Figure 9.

Inhibition of FGF signaling after cerebellar ablation impairs repatterning in the anterior hindbrain. A, B, Brightest point projection of z-stacks of 25 pictures from the cerebellum (lateral view) of gata1:GFP 781 strain embryos at 60 hpf recorded at a distance of 3 μm each by laser-scanning confocal microscopy. Inhibition of FGF signaling through administration of SU5402 from 36 to 60 hpf does not affect the induction or migration of GFP-expressing cerebellar neuronal cells (B), because they arise and migrate as in the cerebellum of untreated transgenic counterparts (A).
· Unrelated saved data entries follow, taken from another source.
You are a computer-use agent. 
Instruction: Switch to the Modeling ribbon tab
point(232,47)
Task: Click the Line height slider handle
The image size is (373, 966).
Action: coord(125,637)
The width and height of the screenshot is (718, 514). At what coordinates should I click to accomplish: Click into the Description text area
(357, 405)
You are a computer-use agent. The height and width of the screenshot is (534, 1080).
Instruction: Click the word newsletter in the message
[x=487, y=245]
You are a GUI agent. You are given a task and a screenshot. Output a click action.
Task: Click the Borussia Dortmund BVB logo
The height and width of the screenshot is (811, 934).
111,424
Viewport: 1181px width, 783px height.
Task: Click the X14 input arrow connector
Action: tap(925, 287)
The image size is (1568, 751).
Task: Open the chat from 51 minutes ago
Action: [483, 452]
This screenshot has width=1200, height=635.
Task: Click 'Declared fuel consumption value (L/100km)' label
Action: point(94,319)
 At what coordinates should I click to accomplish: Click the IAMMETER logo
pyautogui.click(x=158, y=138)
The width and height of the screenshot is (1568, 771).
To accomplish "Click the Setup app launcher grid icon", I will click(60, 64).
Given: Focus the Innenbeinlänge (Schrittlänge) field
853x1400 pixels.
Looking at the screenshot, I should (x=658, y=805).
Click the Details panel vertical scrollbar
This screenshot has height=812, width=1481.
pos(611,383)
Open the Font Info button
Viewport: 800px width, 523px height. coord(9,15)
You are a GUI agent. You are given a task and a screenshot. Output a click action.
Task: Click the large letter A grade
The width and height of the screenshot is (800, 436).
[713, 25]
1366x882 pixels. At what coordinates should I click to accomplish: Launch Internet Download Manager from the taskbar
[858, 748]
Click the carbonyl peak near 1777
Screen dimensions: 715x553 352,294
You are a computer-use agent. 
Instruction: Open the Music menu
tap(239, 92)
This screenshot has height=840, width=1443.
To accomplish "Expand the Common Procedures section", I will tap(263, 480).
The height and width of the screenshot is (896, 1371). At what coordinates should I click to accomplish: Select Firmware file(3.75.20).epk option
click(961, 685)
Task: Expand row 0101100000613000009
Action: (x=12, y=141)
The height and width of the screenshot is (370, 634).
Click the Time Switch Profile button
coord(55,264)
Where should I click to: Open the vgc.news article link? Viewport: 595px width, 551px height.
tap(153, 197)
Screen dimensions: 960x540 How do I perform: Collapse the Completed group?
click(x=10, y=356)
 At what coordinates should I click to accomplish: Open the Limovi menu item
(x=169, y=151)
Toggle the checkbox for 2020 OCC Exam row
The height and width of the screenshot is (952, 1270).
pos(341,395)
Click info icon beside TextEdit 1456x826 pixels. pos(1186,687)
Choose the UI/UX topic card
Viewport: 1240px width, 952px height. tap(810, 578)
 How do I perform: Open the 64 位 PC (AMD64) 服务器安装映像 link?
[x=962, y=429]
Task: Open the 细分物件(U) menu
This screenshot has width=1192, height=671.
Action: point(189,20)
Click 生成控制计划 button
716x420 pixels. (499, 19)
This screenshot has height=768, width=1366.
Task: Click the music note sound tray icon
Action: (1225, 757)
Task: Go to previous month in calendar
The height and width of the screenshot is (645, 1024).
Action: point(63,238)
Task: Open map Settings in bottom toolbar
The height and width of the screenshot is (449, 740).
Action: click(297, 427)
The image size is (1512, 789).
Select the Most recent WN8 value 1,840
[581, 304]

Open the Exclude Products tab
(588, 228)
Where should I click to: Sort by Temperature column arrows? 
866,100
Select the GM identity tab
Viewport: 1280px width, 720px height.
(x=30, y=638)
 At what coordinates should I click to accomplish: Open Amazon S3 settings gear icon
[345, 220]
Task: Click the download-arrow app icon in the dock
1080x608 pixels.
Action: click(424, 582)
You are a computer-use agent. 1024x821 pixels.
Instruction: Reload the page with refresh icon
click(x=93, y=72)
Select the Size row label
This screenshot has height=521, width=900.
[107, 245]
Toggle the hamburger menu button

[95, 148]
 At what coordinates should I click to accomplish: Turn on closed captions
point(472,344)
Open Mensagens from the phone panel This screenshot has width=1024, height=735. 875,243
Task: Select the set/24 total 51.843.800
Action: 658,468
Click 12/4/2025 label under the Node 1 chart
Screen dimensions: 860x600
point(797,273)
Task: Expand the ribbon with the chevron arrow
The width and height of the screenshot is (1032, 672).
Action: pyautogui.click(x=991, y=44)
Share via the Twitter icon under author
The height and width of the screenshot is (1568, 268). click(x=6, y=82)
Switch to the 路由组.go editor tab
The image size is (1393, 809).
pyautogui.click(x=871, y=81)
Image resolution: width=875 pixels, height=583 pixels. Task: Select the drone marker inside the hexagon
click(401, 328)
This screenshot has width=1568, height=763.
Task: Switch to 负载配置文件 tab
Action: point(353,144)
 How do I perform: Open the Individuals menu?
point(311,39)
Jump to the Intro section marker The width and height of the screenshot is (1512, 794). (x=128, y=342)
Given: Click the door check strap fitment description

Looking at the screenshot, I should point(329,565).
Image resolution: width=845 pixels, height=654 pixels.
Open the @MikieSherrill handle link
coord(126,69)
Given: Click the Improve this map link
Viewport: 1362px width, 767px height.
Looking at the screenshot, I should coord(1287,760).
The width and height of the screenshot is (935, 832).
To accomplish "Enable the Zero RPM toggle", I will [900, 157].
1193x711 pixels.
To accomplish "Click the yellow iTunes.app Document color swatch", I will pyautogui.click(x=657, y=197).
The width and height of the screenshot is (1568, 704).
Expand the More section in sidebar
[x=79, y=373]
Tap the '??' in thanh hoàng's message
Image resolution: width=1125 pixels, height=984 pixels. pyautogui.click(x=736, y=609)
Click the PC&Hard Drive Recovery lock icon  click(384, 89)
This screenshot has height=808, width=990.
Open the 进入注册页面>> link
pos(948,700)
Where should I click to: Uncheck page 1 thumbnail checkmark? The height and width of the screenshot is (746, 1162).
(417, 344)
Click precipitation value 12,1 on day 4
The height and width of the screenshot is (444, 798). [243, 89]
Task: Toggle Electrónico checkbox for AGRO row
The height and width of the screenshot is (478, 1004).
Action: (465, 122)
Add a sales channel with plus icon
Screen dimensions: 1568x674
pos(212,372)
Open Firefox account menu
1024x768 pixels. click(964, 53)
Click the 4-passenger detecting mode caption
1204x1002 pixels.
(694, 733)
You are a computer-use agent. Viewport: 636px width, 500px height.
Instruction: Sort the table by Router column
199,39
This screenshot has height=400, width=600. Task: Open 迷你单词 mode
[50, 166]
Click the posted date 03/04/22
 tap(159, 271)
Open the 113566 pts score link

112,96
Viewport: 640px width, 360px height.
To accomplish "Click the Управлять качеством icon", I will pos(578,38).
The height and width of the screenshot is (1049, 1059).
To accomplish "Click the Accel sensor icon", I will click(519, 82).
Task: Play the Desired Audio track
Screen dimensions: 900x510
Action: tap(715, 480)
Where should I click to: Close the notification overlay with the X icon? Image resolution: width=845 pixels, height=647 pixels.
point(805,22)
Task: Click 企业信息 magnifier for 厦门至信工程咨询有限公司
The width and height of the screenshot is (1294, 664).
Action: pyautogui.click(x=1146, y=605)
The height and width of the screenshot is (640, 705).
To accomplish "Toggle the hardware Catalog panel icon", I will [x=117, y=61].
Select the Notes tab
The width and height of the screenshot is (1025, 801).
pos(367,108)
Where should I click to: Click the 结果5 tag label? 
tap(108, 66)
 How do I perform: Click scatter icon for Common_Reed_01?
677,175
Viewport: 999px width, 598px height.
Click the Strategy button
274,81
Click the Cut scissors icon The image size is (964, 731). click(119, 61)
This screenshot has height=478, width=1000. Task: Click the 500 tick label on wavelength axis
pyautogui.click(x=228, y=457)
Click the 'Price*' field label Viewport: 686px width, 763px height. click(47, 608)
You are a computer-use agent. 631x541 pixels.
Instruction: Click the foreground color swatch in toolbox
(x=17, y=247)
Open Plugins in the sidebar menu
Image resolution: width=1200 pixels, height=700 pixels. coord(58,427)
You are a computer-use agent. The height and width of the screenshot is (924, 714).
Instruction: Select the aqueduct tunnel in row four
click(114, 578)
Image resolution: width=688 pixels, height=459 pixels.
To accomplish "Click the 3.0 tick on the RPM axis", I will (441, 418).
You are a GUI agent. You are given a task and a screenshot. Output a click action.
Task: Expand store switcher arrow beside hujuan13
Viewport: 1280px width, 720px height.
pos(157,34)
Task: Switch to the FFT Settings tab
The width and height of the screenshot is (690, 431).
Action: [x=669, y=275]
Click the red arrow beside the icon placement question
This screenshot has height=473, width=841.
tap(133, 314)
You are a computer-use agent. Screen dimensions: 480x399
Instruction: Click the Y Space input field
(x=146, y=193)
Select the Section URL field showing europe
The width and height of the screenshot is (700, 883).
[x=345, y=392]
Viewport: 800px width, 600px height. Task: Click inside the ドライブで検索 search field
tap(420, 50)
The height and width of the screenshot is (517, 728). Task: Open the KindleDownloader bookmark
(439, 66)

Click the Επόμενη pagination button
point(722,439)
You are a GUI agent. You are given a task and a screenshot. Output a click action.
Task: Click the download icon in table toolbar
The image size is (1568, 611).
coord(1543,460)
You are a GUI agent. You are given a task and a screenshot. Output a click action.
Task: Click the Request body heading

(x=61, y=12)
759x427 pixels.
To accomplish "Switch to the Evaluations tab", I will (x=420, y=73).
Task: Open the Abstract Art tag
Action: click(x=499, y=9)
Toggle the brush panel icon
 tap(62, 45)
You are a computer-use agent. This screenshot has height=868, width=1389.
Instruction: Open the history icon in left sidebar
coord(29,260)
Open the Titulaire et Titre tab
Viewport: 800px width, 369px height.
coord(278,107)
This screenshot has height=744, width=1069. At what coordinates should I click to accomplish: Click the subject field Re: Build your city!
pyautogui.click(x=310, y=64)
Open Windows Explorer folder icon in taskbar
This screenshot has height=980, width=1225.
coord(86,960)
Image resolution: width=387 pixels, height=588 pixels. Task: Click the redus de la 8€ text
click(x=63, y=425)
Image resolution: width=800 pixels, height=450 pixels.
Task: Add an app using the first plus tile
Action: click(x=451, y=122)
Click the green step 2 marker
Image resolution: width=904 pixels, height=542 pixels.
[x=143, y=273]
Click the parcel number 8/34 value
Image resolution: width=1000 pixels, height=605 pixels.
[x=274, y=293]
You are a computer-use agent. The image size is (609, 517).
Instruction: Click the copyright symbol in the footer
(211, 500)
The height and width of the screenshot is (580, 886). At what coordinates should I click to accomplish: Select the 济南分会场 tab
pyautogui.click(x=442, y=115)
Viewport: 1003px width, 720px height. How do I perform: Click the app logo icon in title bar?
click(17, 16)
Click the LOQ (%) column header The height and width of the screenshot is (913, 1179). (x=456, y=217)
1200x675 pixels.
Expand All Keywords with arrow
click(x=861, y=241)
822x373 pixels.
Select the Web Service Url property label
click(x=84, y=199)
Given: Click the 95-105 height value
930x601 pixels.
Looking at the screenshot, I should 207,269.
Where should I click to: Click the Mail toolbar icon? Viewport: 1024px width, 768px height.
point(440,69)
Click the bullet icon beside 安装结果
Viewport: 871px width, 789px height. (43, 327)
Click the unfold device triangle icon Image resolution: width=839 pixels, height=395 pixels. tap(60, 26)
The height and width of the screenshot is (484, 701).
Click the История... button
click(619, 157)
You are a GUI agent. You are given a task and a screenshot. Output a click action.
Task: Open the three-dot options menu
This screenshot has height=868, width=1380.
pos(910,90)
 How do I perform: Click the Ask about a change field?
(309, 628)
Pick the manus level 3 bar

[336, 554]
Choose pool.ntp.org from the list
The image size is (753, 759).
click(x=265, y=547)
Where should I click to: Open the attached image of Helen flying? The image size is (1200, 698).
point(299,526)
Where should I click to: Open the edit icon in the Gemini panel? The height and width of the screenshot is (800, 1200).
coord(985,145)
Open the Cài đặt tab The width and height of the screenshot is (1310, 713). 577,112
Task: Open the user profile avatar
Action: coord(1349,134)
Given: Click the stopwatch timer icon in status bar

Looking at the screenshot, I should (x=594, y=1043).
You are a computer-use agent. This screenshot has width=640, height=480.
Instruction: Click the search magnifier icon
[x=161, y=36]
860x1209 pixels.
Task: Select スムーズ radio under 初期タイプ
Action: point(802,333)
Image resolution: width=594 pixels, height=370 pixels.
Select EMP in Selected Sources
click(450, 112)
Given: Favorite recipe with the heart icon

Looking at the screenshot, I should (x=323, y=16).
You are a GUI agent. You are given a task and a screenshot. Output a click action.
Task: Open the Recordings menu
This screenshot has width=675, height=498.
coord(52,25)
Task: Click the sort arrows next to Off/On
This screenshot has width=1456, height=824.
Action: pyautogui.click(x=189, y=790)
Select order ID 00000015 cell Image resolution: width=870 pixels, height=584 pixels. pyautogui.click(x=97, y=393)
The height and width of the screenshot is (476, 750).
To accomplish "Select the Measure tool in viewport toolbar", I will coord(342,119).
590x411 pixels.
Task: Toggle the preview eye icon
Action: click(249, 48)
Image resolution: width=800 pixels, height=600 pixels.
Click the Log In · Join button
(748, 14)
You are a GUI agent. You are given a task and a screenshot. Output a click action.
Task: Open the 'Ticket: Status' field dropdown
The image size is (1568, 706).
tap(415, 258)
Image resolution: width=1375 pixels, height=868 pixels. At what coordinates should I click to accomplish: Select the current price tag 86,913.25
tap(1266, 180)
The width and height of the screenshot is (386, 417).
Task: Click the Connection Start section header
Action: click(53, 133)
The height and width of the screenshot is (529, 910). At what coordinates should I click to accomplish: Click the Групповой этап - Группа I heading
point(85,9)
C, D, Dorsal view of 72 hpf gata1:GFP 781 strain embryo stained by mRNA in situ hybridization for the expression of otx2 and hoxa2. Administration of SU5402 from 36 hpf until 60 hpf does not affect the spatiotemporal maintenance of both expression domains (C; compare with Fig. 6G). If the inhibitor treatment is preceded by surgical cerebellar ablation at 36 hpf, no repression of the hoxa2 expression close to the new MHB, as found after cerebellar ablation alone (compare with Fig. 6H), can be observed (D). SU5402 treatment from 36 hpf until 60 hpf does not affect zic1 expression at 72 hpf (E; compare with Fig. 4E). However, when SU5402 is administered after cerebellar ablation, the reexpression of zic1 in a mediolateral stripe along the new MHB indicative for cerebellar regeneration (F; compare with Fig. 4F) is inhibited. cb, Cerebellum; mes, mesencephalon; rh, rhombencephalon.